▶ [GOAL OF THE EXERCISE] Look through the entries for the string "Given", and copy each line that holds it.

────────────────────────────────────────

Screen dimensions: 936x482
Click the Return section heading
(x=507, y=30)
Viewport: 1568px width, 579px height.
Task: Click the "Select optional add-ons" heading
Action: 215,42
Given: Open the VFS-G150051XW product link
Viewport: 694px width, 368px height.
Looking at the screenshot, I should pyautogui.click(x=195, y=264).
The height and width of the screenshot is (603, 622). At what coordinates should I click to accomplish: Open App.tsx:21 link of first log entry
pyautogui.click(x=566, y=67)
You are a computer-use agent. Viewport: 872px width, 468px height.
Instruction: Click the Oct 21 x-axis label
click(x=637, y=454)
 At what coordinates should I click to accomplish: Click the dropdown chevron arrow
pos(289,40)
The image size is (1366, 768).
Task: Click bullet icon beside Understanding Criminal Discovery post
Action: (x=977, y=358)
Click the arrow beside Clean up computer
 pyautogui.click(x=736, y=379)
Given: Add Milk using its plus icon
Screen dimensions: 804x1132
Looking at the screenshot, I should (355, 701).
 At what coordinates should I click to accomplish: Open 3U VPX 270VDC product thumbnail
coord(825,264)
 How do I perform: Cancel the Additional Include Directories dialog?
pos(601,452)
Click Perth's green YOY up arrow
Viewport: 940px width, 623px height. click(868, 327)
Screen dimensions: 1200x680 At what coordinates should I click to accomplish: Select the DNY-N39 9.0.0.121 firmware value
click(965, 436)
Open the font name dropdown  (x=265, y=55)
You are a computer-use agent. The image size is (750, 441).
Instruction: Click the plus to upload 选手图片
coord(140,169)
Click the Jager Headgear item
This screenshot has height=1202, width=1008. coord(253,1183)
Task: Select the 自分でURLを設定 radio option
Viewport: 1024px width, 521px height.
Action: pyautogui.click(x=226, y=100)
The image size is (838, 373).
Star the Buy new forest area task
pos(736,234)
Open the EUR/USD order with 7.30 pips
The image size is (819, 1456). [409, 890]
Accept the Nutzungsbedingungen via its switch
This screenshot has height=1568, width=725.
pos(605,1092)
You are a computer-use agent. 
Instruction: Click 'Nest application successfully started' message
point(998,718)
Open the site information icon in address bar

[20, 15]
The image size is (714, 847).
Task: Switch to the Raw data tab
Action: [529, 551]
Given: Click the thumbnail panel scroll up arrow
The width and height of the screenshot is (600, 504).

────────────────────────────────────────

▶ [FINISHED EXERCISE]
Given: Open the VFS-G150051XW product link
Given: Add Milk using its plus icon
Given: Click the thumbnail panel scroll up arrow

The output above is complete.